Сквер Тверского бульвара запрудила толпа. Люди стояли, сидели на каменной балюстраде, прохаживались группами, пели, выкрикивали лозунги, доказывали что-то друг другу. В одном месте вдруг вспыхивала потасовка, и туда неохотно продирались сквозь толпу несколько ментов с постными лицами, выводили драчунов, перепачканных кровью, без шапок с бледными, истомленными лицами… И вновь упрямо взбрыкивали плакаты и лозунги: «Свободу Прибалтике!», «Долой армян», а напротив — «Долой азербайджанцев!». Между ними юлил парнишка с замусоленной сигаретой в губах, придерживая локтем плакат «Сионисты — захребетники России!». Поодаль бродил мужик в папахе, таская на плече лозунг: «Ще не вмерла Вкрайина!»… «Мы из Кронштадта!»… «Ленинград? — Санкт-Петербург!»…
Чингиз присел на холодный гранит цветника со скрюченными от мороза ветками растений. Рядом расположился штаб какой-то организации. Полная женщина в очках напоминала обрюзгшую Крупскую. Кутая горло шарфом, женщина вопрошала у худосочного парня в джинсовой куртке, подъехал ли Сережа. Сейчас самый раз разогреть толпу его призывами, люди теряют интерес. Парень в джинсовой куртке ответил, что Сережи еще нет, видно, задержался на работе, а вот батарейки в мегафоне скоро сдохнут, и нечем будет держать этот митинг.
Женщина хмуро что-то выговорила парню, тот нервно хлопнул себя по тощим ягодицам и отступил в сторону. Женщина с неожиданной легкостью поднялась с места и, шагнув к оратору, переняла у него мегафон. Вероятно, многие на площадке знали эту даму, толпа у цветника начала заметно плотнеть.

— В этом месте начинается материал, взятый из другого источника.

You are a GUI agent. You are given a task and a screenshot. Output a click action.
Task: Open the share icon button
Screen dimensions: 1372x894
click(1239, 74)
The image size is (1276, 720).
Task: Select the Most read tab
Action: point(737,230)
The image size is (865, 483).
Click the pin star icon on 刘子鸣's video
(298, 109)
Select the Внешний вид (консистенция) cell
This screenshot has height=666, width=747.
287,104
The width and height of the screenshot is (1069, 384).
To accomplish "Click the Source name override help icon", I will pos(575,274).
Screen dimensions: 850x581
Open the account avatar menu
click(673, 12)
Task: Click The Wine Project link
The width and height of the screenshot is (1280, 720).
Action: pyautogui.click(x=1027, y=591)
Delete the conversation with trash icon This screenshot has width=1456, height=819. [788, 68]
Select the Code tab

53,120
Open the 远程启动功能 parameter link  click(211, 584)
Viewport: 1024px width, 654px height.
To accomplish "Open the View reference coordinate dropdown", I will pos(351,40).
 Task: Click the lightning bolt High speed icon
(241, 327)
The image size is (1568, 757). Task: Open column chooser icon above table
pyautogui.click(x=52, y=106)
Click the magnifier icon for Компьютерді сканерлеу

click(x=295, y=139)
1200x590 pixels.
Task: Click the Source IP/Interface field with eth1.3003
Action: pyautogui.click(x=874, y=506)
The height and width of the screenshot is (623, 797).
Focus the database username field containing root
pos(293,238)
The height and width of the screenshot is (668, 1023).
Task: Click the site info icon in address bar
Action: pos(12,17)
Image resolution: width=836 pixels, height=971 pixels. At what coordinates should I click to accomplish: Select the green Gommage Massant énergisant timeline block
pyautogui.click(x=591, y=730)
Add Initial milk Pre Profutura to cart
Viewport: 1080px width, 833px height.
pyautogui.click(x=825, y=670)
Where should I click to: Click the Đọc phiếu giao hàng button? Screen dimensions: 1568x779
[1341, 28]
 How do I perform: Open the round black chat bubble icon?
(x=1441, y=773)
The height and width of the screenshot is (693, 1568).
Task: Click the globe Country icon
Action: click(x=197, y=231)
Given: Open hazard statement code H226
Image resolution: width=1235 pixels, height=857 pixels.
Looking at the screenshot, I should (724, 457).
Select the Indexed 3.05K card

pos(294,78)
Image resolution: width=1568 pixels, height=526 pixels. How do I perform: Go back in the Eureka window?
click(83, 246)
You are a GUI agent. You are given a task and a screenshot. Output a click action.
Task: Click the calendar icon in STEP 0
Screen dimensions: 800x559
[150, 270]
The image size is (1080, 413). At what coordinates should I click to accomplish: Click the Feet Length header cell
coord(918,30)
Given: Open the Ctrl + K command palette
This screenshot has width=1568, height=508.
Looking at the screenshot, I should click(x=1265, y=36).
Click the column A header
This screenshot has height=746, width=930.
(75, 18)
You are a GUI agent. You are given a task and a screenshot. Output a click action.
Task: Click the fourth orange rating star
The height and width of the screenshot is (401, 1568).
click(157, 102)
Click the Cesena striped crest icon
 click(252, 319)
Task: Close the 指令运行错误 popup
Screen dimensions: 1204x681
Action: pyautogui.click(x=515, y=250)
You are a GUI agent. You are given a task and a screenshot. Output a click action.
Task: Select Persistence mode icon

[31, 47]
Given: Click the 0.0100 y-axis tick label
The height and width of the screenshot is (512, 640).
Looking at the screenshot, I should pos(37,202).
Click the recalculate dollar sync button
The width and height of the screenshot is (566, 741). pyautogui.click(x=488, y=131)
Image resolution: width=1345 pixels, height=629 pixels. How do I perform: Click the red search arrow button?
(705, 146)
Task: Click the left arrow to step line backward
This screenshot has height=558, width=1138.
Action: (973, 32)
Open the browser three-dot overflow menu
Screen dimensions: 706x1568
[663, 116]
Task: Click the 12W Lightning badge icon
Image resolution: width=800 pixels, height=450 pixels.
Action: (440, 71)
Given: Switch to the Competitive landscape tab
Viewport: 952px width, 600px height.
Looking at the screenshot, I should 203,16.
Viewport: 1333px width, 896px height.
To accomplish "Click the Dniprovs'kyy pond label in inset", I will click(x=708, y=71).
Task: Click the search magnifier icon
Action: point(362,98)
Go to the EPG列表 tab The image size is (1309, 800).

— Господа! — Женщина откинула голову и подняла мегафон, точно горн. — Вы сейчас озлоблены, вам нечего есть. В ваших домах холодно, ваши дети воспитываются в мерзости. Вас грабят и убивают, физически и морально. И Неужели нет виноватых?! Есть! — Женщина вскинула белый тугой кулачок. — Это банда, узурпировавшая власть. Это они в силу своей некомпетентности насаждают в России нравы Дикого Запада! Это они растаскивают Россию на куски, насаждают класс богатеев, отдают вас в рабство новым капиталистам. Нам не нужны ни капиталисты, ни коммунисты. У России, у настоящей демократии свой путь, господа. И за этот путь можно отдать всего себя, до последней капли крови!
Толпа колыхнулась, как огромное цветное полотнище. Раздался свист.
— Вот свою кровь и отдавай! — крикнул кто-то.
Казалось, «Крупская» только и ждала эту реплику.
— Да, господа, вопрос платы за истинную демократию для россиян, за их гражданские права с некоторых пор для меня однозначен. Если великому делу нужна моя кровь, я отдам ее с радостью, до последней капли. Я человек, а не дрожащая тварь за свое маленькое мещанское благополучие. Грядет великая борьба! И в этой борьбе нельзя победить за так, отсидеться в своей конуре. Очиститься от общей исторической вины перед поколением замученных можно только ценой собственной жизни. Меньшей цены не бывает! Рано мы собираемся жить, господа, нам еще умирать и умирать.
Толпа вновь колыхнулась, на этот раз глубоко и тревожно.